Stap 2. Pak de apparatuur
Het onderhoud van de tractor vereist een groot aantal sleutels en ander gereedschap dat groter is dan wat nodig is voor de auto, dus u moet nadenken over het kopen of lenen van de benodigde apparatuur.
Stap 3. Bescherm de tractor tegen de elementen
Aangezien de meeste kleine landbouwtractoren (of tuintrekkers) geen cabine hebben die de stoel, het dashboard en de metalen onderdelen beschermt, is het een goed idee om de tractor in een schuur of garage te plaatsen. Als dit niet mogelijk is, probeer dan in ieder geval te voorkomen dat regen in contact komt met het afvoersysteem; bedek ook de stoel en instrumenten.

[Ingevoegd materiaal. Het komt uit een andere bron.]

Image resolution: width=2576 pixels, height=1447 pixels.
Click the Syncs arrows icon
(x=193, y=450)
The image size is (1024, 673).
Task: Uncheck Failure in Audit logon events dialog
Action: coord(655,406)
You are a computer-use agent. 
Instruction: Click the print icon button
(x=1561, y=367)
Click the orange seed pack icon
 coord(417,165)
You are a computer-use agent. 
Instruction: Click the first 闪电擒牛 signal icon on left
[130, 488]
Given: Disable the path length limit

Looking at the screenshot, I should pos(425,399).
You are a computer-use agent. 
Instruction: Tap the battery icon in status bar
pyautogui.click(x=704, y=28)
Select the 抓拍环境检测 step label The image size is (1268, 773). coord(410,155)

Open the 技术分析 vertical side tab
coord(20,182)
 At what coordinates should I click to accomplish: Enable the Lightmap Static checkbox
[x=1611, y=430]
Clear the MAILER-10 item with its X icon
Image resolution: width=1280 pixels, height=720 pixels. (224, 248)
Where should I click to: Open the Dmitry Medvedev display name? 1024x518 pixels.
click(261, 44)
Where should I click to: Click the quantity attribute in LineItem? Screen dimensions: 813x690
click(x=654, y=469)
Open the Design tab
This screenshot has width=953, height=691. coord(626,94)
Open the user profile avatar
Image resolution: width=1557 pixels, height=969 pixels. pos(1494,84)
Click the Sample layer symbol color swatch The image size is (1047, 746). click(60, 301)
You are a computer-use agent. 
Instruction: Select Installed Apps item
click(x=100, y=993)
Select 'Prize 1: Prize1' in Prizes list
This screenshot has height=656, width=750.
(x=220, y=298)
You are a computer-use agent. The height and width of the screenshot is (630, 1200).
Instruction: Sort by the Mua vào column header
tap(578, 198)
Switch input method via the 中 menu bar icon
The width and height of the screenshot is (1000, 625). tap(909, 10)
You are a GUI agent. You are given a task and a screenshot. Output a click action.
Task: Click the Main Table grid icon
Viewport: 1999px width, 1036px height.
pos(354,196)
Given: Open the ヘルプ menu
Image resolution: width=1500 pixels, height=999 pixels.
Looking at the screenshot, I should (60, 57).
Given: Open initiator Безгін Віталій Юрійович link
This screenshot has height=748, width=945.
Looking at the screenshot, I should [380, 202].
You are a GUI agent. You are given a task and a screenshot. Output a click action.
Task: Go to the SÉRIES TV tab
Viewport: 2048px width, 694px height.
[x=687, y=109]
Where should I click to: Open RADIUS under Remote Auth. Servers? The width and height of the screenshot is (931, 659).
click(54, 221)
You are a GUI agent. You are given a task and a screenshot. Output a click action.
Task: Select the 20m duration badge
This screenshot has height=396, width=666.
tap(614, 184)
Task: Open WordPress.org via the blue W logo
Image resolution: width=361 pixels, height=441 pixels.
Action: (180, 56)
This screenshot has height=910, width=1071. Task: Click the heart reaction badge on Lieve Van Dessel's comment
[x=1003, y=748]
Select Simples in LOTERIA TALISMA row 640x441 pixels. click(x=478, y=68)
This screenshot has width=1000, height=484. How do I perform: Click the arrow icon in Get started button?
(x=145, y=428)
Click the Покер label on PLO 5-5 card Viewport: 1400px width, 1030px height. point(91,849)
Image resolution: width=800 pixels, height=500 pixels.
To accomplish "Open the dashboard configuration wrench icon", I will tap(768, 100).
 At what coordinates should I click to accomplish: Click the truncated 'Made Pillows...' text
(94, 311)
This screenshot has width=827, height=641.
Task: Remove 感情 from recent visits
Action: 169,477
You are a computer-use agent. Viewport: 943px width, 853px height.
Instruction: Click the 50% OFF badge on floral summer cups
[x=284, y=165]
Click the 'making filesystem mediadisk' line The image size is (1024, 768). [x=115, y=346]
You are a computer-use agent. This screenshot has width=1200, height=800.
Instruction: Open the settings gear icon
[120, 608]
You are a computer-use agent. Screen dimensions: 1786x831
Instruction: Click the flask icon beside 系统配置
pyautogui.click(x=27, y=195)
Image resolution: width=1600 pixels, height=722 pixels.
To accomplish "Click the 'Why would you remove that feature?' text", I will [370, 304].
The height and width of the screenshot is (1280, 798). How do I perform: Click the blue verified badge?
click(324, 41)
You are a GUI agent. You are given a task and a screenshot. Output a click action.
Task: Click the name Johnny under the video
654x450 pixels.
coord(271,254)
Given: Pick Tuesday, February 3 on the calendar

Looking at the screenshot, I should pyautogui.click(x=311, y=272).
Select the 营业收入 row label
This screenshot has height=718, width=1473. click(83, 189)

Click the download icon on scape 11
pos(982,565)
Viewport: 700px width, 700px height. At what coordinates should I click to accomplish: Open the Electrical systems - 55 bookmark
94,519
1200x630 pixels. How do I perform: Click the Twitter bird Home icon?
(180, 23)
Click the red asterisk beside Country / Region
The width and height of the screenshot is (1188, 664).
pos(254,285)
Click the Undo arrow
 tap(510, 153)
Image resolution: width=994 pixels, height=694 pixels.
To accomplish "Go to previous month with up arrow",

Stap 4. Controleer regelmatig vloeistoffen
Het gebruik van een tractor wordt gemeten in uren, niet in kilometers, dus de hoeveelheid gebruik kan misleidend zijn en eventuele vloeistoflekkage kan leiden tot slijtage van dure onderdelen. Raadpleeg de instructiehandleiding om te bepalen hoe u elke vloeistof moet controleren. • Controleer de motorolie. • Controleer de transmissievloeistof. • Controleer de koelvloeistof in de radiateur. • Controleer de hydraulische olie. • Controleer het elektrolyt in de accu.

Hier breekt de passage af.